*WHAT THE TASK REQUIRES*:
Please tally the lines of the data below that contain the string "pyautogui", treating uppercase and lowercase as different, and give only the number.

*MATERIAL FOR THIS TASK*:

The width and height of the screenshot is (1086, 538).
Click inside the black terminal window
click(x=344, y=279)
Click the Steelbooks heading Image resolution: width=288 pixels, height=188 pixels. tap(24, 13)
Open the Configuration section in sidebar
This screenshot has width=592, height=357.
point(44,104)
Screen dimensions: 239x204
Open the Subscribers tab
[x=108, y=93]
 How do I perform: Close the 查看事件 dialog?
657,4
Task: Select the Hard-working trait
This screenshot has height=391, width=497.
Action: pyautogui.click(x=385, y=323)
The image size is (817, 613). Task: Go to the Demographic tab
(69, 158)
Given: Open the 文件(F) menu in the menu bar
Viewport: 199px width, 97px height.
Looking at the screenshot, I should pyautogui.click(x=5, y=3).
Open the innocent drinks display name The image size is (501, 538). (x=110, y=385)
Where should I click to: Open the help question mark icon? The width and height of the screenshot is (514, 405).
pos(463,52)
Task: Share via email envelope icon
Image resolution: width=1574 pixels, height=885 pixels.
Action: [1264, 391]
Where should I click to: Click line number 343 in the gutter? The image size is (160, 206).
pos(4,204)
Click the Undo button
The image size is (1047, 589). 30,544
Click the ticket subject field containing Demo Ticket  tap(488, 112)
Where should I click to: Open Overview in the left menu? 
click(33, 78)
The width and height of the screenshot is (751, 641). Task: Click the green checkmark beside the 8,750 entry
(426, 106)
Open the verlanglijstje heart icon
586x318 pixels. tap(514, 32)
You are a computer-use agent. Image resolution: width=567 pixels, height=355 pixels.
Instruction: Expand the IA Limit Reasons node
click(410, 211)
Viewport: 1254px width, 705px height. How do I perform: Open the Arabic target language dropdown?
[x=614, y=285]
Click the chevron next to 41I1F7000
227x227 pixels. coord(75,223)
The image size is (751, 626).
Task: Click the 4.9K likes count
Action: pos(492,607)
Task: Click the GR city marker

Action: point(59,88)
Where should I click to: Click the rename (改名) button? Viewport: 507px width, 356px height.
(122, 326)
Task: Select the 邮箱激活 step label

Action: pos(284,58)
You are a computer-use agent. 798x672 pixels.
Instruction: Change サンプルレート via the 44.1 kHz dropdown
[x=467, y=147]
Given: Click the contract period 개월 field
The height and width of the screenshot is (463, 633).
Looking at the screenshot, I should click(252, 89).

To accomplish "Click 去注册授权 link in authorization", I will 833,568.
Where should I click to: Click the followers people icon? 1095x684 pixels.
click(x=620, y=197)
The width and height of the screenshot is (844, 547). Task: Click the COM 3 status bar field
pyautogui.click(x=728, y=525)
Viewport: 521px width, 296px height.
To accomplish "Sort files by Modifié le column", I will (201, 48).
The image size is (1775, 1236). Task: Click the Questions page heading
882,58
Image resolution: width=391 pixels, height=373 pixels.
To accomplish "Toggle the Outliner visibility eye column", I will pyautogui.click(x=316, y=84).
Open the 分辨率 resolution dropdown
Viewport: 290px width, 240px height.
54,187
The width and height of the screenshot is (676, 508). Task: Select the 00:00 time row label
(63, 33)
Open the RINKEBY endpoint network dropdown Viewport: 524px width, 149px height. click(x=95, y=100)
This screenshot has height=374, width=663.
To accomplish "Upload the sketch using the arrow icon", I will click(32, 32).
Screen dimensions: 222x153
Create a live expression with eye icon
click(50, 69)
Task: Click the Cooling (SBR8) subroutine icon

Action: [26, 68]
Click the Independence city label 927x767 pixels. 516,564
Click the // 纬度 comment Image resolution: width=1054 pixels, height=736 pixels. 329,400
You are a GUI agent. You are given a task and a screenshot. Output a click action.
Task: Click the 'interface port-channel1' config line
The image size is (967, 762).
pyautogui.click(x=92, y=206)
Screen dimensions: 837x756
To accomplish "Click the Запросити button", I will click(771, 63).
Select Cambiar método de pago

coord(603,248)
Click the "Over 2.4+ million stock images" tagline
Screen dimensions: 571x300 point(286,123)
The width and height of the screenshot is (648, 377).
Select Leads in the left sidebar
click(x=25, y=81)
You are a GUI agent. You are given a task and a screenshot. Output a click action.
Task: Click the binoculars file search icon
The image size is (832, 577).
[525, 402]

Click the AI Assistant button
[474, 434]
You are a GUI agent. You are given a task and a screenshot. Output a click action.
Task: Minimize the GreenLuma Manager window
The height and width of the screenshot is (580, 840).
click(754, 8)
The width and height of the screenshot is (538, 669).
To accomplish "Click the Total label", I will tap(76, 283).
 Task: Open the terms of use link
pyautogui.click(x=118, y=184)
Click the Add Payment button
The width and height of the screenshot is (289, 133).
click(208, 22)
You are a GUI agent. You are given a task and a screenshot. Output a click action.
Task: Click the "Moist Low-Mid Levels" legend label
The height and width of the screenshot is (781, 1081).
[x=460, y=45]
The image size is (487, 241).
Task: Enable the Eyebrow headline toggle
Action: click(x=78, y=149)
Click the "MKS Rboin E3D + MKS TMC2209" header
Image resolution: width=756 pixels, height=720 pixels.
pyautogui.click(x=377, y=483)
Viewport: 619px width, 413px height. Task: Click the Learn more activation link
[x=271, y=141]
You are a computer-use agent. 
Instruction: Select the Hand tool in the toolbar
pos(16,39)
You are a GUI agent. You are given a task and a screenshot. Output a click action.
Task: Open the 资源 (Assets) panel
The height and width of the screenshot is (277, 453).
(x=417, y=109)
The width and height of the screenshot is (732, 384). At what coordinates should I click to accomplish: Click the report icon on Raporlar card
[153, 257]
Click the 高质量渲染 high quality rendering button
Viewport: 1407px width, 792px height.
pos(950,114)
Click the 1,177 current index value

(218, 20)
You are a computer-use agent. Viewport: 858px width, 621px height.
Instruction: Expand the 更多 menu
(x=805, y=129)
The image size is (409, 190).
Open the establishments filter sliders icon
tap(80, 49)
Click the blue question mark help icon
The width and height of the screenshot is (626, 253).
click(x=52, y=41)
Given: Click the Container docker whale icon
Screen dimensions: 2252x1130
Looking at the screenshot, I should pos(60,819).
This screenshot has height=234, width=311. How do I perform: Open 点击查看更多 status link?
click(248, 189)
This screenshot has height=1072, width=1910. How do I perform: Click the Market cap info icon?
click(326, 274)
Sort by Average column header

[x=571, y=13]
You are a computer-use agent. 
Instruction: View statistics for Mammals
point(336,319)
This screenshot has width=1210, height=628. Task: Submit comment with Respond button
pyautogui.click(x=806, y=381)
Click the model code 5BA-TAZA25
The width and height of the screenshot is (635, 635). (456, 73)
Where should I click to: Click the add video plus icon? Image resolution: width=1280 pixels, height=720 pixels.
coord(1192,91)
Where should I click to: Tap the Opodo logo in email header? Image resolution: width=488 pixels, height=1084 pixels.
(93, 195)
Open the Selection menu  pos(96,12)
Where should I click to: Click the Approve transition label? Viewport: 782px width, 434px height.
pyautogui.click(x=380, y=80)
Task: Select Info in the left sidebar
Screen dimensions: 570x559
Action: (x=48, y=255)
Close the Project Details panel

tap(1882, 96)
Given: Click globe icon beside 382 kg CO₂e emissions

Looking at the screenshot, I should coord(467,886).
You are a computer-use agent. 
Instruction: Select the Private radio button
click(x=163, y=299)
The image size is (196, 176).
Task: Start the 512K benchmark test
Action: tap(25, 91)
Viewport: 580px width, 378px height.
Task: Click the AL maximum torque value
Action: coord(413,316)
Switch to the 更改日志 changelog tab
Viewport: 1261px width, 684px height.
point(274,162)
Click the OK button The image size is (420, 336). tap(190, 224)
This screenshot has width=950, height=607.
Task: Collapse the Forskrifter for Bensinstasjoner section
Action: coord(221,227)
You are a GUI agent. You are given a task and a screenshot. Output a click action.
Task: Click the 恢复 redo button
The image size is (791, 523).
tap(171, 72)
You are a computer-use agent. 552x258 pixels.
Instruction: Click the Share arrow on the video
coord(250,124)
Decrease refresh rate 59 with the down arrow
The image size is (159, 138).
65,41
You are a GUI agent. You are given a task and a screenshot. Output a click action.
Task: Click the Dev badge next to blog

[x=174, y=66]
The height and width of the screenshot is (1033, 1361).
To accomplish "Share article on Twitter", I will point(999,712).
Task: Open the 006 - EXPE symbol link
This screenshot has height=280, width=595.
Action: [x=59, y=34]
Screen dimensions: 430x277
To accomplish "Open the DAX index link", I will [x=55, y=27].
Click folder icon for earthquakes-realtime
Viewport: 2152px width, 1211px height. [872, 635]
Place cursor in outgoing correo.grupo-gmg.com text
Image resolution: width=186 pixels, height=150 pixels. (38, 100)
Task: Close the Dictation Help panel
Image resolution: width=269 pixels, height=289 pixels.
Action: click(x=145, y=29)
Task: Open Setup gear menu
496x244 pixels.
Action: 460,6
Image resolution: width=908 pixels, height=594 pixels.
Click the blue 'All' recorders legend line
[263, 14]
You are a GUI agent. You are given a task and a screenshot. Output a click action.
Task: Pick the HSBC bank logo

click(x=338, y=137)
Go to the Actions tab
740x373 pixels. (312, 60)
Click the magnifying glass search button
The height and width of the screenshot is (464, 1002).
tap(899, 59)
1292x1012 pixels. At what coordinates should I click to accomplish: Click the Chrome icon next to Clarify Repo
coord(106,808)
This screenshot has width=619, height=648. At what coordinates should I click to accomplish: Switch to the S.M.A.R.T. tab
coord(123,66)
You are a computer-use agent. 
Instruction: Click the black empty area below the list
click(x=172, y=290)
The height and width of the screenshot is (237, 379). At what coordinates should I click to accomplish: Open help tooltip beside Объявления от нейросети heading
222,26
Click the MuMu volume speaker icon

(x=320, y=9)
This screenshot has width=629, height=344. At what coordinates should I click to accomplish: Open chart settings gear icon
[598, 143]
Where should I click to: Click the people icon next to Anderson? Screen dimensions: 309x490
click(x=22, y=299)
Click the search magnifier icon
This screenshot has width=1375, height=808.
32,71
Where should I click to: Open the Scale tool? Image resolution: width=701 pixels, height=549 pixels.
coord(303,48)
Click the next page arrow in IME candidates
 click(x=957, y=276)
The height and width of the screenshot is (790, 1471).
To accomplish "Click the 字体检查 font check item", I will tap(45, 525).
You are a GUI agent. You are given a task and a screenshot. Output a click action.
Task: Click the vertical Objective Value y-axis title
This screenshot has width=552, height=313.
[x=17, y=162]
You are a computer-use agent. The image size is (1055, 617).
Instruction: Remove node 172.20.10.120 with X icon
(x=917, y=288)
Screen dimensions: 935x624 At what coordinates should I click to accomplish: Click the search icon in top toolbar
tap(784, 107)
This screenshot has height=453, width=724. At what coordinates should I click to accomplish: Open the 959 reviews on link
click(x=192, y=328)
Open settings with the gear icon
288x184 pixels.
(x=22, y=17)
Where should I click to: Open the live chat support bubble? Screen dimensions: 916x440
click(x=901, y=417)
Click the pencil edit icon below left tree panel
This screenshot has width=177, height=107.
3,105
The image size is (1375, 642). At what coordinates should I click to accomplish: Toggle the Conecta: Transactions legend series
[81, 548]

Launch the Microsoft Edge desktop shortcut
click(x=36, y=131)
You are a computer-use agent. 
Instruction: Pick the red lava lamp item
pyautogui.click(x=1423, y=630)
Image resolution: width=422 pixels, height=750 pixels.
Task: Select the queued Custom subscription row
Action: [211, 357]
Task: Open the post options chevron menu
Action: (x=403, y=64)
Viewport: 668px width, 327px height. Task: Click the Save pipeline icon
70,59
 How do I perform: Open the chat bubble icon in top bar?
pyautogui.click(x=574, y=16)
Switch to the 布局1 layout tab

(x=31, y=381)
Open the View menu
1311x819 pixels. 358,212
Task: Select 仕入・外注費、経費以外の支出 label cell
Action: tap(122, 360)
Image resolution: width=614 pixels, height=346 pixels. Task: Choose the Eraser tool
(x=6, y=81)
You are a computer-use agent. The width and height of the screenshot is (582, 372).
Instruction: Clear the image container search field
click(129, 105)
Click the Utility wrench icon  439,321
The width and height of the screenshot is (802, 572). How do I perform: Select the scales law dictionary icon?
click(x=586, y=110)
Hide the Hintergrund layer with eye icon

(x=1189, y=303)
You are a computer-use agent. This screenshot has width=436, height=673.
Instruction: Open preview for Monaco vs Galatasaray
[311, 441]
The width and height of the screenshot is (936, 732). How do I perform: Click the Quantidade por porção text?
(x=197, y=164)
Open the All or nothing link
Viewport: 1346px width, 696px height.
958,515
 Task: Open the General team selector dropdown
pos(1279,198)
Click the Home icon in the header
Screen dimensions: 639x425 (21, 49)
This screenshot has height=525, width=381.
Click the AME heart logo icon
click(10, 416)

*ANSWER FOR THE TASK*:
11